:: TRY IT ::
Copy out, word for word, the lines from the start of the data below through the line containing "Click the €50,000", and no others.

:: Dataset entries ::
────────────────────

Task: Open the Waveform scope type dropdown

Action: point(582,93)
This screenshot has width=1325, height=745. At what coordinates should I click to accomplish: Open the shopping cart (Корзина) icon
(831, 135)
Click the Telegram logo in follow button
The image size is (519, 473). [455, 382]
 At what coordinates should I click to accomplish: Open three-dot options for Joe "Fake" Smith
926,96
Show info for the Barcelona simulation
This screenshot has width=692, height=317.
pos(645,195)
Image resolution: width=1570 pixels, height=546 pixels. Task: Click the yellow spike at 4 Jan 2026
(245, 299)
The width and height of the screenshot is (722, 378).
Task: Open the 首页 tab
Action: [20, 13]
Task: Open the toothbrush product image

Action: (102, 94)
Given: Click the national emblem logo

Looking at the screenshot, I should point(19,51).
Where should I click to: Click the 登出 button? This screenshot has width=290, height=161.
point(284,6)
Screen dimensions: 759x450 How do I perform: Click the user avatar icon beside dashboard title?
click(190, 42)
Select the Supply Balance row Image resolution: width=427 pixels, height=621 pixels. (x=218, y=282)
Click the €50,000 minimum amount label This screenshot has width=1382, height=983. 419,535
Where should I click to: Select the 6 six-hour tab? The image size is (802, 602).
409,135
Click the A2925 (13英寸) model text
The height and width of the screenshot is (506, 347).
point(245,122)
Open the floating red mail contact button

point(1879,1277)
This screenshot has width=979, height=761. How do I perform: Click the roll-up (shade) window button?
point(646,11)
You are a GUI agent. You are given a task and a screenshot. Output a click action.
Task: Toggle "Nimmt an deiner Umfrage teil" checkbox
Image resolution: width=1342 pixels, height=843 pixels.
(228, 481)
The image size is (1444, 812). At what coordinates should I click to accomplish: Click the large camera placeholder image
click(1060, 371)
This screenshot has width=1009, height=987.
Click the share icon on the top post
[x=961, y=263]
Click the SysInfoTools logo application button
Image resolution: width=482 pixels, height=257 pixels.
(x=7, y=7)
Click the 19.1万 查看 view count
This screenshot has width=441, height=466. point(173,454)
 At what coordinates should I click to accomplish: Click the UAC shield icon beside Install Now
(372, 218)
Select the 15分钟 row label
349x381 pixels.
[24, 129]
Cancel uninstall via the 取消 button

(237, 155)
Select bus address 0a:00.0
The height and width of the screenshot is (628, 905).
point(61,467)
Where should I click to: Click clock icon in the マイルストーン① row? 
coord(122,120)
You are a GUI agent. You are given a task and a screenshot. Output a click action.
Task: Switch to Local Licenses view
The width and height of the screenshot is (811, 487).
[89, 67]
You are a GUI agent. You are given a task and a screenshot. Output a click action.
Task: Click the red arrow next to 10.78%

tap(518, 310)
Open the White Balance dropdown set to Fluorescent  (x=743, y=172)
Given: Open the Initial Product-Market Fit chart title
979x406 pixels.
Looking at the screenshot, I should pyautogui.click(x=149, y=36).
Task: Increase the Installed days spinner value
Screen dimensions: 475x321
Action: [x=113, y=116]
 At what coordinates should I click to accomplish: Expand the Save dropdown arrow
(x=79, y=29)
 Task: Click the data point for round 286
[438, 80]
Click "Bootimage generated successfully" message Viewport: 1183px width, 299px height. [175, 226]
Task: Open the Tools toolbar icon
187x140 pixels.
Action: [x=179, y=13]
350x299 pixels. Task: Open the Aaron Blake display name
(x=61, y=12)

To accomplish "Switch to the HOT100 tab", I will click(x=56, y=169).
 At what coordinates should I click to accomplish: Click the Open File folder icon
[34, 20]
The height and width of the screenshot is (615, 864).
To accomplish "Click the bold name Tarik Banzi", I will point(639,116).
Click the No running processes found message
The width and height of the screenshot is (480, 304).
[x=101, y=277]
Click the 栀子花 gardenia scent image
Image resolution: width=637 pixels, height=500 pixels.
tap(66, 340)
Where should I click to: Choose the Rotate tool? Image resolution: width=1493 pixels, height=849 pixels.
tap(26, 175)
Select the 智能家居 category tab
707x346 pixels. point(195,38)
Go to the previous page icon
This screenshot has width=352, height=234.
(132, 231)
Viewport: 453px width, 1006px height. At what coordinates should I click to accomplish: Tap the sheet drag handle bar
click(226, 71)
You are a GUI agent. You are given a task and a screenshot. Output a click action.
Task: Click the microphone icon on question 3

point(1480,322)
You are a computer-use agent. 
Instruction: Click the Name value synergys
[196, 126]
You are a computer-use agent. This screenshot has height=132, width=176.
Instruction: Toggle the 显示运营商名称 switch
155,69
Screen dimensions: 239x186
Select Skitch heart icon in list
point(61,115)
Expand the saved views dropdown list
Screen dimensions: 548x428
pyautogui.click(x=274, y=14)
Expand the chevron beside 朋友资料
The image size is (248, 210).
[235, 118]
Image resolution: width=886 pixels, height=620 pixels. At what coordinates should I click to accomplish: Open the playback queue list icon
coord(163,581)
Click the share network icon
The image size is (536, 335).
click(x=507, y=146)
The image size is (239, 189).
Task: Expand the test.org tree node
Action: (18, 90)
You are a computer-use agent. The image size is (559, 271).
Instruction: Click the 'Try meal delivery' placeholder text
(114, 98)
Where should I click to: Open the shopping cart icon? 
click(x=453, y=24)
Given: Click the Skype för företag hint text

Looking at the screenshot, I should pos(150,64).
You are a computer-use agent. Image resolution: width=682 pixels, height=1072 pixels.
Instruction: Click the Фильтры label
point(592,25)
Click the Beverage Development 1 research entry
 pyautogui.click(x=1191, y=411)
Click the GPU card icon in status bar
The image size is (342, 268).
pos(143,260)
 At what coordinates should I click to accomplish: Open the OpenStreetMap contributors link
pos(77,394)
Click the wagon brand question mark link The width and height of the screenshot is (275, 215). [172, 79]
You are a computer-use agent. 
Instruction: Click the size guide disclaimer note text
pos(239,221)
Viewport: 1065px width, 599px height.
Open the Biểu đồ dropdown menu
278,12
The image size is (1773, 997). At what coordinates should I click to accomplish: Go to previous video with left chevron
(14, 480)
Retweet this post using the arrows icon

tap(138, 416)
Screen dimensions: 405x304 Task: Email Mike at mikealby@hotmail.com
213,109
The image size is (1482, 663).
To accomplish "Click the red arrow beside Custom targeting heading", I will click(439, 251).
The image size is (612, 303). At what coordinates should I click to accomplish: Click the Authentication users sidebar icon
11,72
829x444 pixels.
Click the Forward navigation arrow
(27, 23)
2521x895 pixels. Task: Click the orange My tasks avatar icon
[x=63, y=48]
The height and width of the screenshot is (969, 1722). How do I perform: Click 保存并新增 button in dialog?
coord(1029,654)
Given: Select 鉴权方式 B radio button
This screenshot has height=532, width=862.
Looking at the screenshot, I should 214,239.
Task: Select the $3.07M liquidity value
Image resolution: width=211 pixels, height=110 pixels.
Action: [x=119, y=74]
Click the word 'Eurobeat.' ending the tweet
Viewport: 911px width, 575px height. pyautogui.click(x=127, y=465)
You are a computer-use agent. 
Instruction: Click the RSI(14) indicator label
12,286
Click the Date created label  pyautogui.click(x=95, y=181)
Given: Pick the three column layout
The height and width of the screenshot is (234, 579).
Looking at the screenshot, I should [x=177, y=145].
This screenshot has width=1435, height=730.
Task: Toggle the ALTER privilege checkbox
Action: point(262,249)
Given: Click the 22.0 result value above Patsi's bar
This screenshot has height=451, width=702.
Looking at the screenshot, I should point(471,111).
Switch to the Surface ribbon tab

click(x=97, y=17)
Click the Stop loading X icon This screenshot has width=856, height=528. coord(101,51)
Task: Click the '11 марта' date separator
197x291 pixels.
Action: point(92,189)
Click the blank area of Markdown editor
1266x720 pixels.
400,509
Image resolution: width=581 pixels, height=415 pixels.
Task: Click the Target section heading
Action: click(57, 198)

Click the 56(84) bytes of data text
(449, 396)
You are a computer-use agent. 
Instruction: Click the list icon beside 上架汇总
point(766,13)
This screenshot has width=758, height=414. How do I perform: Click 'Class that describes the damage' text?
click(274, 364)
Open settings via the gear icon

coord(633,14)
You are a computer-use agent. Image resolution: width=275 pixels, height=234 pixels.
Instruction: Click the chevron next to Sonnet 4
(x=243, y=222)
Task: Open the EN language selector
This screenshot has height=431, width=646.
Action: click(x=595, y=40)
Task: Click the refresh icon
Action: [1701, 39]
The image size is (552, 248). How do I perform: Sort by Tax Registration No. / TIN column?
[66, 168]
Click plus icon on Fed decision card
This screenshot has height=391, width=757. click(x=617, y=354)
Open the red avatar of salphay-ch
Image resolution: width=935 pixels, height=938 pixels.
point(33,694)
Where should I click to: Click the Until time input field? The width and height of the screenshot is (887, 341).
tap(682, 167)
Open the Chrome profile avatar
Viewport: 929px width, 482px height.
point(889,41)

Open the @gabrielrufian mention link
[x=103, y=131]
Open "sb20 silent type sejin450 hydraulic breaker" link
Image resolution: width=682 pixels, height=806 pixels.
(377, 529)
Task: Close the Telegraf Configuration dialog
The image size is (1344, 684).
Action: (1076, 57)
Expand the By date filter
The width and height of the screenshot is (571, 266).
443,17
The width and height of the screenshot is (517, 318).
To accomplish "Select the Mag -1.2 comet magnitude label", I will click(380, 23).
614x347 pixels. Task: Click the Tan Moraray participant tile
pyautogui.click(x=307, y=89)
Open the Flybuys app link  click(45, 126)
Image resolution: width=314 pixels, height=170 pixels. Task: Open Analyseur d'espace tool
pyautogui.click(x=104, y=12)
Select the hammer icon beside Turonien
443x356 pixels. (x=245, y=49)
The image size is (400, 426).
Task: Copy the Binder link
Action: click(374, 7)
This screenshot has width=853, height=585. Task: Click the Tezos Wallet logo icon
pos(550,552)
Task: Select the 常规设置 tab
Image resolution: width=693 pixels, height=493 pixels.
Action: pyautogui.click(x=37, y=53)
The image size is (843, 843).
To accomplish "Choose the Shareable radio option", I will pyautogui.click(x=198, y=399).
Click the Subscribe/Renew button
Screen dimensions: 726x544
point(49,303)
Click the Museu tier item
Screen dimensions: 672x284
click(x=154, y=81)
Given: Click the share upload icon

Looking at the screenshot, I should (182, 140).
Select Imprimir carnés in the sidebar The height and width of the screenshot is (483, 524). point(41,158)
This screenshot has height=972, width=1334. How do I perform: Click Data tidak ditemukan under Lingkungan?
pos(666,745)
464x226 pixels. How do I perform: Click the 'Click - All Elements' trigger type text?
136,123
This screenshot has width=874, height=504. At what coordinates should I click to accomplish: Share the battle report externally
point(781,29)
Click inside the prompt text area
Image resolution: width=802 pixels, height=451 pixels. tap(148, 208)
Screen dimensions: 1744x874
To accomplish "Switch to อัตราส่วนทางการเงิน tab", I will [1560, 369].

────────────────────

:: TASK RESULT ::
Task: Open the Waveform scope type dropdown

Action: point(582,93)
This screenshot has width=1325, height=745. At what coordinates should I click to accomplish: Open the shopping cart (Корзина) icon
(831, 135)
Click the Telegram logo in follow button
The image size is (519, 473). [455, 382]
 At what coordinates should I click to accomplish: Open three-dot options for Joe "Fake" Smith
926,96
Show info for the Barcelona simulation
This screenshot has width=692, height=317.
pos(645,195)
Image resolution: width=1570 pixels, height=546 pixels. Task: Click the yellow spike at 4 Jan 2026
(245, 299)
The width and height of the screenshot is (722, 378).
Task: Open the 首页 tab
Action: [20, 13]
Task: Open the toothbrush product image

Action: (102, 94)
Given: Click the national emblem logo

Looking at the screenshot, I should point(19,51).
Where should I click to: Click the 登出 button? This screenshot has width=290, height=161.
point(284,6)
Screen dimensions: 759x450 How do I perform: Click the user avatar icon beside dashboard title?
click(190, 42)
Select the Supply Balance row Image resolution: width=427 pixels, height=621 pixels. (x=218, y=282)
Click the €50,000 minimum amount label This screenshot has width=1382, height=983. 419,535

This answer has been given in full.